Evidence that what distinguished Part III and Part IV, in the mind of the framers, was a narrow conception of legal enforceability/remedies is evident from the debate over Draft Article 36. Originally worded as “every citizen is entitled to free primary education…”, it was amended to “The State shall endeavour to provide… free and compulsory education” – on the specific ground that the language of entitlement (which, of course, logically entails a remedy) was the language of fundamental rights. In addition, as Minattur points out, the fact that the word “enforceable” in Article 37 was actually brought in to replace the word “cognizable” (which is of much wider import), makes the argument compelling.

To these arguments, we can add a brief, structural point. The principle of non-superfluity is a standard interpretive technique, based on the assumption that the legislature does not waste its words. Thus, an interpretation that renders a part of a statute legally irrelevant is to be avoided, if possible. Surely the same argument applies with even greater force to the Constitution: ceteris paribus, an interpretation that renders an entire Chapter constitutionally irrelevant is to be avoided, if possible. The above arguments have been designed to demonstrate that at the very least, an interpretation that does not do so is feasible.
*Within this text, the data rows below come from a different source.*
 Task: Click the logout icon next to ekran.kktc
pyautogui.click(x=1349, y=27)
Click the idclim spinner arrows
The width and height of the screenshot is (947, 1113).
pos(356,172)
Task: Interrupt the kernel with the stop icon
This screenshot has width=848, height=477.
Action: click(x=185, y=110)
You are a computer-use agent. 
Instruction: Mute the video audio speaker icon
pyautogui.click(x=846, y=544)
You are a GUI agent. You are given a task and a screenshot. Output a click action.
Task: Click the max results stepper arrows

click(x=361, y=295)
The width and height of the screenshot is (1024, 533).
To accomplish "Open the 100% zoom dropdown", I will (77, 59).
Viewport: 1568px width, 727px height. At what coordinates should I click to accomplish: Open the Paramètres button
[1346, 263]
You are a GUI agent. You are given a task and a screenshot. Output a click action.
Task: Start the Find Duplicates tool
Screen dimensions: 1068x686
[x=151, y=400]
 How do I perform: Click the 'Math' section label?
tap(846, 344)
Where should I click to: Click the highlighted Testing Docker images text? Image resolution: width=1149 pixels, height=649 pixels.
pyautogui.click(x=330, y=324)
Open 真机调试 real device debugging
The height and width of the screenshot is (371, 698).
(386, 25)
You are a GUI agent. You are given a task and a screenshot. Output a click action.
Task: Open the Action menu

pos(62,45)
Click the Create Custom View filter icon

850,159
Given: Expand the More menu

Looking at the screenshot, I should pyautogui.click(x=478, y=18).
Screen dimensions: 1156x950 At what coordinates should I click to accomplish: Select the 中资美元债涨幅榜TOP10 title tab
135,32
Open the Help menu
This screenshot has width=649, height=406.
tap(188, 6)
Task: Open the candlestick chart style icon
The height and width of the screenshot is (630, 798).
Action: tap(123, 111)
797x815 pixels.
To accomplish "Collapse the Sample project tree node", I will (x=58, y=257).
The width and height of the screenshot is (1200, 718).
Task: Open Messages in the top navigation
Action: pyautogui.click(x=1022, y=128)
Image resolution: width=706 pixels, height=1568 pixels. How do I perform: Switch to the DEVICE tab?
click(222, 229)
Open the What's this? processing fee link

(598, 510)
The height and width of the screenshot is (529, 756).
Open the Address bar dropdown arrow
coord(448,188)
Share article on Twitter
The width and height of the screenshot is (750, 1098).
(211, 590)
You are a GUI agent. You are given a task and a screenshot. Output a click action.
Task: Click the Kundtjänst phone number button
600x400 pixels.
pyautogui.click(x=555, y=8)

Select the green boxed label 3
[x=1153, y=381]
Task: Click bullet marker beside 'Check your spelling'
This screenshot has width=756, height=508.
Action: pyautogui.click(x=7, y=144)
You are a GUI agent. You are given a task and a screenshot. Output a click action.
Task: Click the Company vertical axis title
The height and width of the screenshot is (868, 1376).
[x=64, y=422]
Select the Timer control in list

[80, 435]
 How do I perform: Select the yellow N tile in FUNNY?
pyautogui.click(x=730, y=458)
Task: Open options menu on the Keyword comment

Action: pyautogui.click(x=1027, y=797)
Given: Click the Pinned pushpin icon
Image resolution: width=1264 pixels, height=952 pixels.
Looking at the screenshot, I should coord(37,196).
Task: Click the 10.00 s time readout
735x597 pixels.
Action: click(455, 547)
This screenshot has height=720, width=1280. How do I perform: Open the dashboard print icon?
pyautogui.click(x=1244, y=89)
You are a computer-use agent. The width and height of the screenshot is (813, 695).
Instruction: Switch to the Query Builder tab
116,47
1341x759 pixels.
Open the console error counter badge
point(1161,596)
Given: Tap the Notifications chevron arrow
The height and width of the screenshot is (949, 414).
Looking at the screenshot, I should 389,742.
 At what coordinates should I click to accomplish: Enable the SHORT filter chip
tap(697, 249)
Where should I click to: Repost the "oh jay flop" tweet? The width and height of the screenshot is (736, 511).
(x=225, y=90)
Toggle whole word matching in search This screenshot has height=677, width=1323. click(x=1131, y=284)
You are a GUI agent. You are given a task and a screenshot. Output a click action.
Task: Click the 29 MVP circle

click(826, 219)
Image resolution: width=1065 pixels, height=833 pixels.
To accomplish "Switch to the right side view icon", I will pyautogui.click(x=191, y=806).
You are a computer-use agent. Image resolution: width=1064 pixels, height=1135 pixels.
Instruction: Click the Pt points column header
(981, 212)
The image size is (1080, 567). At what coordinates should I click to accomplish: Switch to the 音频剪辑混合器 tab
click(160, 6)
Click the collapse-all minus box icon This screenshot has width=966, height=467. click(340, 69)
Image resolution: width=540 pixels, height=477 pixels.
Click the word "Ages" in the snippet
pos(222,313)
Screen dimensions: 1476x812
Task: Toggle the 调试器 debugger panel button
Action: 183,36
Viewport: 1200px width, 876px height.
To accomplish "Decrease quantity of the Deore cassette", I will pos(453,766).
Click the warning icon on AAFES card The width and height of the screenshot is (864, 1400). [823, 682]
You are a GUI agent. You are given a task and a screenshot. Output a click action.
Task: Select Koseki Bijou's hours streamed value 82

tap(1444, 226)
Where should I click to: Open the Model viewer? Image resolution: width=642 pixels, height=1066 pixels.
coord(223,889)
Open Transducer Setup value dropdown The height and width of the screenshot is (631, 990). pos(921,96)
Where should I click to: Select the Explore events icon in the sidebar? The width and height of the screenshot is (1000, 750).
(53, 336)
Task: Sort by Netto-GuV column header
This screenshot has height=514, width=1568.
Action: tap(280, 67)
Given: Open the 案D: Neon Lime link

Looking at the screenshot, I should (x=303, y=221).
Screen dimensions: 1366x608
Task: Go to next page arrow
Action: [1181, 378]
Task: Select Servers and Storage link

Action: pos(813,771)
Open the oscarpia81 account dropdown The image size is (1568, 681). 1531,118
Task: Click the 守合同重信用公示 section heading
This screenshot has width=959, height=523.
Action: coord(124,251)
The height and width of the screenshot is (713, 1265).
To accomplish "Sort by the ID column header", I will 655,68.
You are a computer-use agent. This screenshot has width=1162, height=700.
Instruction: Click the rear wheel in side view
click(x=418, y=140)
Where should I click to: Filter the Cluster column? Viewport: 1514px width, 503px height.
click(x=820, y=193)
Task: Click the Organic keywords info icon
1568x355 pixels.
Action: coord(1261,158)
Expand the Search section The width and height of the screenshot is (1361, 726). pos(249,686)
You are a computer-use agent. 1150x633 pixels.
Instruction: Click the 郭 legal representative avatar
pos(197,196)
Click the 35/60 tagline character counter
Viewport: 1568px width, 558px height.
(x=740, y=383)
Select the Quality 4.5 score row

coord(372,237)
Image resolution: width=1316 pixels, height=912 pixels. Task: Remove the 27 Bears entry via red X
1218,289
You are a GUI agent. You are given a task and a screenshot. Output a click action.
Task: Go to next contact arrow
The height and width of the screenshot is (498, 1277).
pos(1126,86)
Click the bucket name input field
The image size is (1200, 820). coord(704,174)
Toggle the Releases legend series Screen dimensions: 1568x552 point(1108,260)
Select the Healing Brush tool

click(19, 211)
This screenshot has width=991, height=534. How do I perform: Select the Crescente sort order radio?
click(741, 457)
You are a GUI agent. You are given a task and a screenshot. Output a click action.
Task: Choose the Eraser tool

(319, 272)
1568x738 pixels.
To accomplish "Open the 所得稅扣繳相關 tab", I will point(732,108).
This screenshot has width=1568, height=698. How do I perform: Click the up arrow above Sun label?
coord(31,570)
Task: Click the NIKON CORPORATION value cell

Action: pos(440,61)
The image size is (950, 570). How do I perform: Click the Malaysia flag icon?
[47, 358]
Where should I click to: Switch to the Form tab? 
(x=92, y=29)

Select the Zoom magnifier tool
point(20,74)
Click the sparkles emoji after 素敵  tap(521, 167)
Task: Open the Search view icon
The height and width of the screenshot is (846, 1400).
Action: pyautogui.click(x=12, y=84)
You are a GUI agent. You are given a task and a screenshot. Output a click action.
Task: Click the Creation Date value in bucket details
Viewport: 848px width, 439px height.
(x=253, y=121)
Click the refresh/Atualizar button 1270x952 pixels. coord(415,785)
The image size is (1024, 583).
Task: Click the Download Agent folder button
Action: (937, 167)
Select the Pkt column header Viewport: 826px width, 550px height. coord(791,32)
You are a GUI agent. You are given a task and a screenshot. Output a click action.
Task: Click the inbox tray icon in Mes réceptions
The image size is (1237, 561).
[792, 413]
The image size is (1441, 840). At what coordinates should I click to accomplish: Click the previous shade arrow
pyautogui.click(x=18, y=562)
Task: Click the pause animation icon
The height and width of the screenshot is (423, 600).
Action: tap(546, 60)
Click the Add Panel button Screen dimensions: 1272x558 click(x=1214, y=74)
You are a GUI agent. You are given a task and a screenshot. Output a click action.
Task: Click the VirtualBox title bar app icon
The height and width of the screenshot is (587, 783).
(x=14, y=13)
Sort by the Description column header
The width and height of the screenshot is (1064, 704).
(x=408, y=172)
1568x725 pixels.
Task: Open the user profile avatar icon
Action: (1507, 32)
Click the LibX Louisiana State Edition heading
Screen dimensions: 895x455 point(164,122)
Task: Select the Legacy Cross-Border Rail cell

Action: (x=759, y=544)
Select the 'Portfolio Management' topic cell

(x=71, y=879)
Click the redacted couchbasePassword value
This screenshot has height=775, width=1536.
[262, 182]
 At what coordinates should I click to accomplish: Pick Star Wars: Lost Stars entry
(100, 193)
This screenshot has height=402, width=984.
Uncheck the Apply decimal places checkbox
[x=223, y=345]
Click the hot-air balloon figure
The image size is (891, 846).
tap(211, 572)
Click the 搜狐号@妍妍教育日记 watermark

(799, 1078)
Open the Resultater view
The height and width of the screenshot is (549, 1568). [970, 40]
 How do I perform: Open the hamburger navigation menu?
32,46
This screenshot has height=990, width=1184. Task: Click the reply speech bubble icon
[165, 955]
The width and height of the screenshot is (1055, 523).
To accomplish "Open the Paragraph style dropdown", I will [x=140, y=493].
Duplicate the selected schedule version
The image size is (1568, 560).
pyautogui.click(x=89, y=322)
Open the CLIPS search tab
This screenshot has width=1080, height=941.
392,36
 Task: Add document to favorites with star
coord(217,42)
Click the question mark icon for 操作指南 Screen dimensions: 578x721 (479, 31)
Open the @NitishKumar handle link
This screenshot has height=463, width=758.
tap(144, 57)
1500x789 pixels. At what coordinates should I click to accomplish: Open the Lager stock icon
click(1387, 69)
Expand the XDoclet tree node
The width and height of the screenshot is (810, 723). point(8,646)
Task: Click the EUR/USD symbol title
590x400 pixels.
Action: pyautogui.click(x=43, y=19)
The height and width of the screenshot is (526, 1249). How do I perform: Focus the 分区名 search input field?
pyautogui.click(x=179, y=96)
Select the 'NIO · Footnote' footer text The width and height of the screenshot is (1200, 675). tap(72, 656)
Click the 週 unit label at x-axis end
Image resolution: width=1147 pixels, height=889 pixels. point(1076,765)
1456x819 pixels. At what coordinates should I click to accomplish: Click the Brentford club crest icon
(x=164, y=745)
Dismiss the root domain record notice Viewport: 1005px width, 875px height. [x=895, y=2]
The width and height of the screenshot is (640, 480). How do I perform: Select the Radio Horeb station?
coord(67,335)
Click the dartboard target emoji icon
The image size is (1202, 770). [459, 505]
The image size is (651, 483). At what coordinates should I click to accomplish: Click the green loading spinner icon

In sum, therefore, the text, history and structure of the Constitution suggest the following holistic reading of Article 37: the first part – the non-enforceability clause – is limited to just that: citizens may not move the Court seeking remedies for either breach of a directive principle, or for requiring Parliament to enact a directive principle into law. The second and third parts – that specify the fundamental nature of the Principles and the duty of the State to apply them –set out an interpretive role for the Principles to play in determining the legal meaning of statutes. Article 37, thus, is janus-faced: it carves out a sphere in which the Directive Principles have no role to play, and at the same time, carves out another sphere in which they do. I suggest, therefore, contra Mr. Seervai, that in In Re Kerala Education Bill, therefore, the Supreme Court was correct in turning away from its own earlier jurisprudence.

In the next post, we will turn to the Supreme Court’s jurisprudence in the aftermath of In Re Kerala Education Bill, to understand what interpretive role the Directive Principles have played in the judicial enquiry.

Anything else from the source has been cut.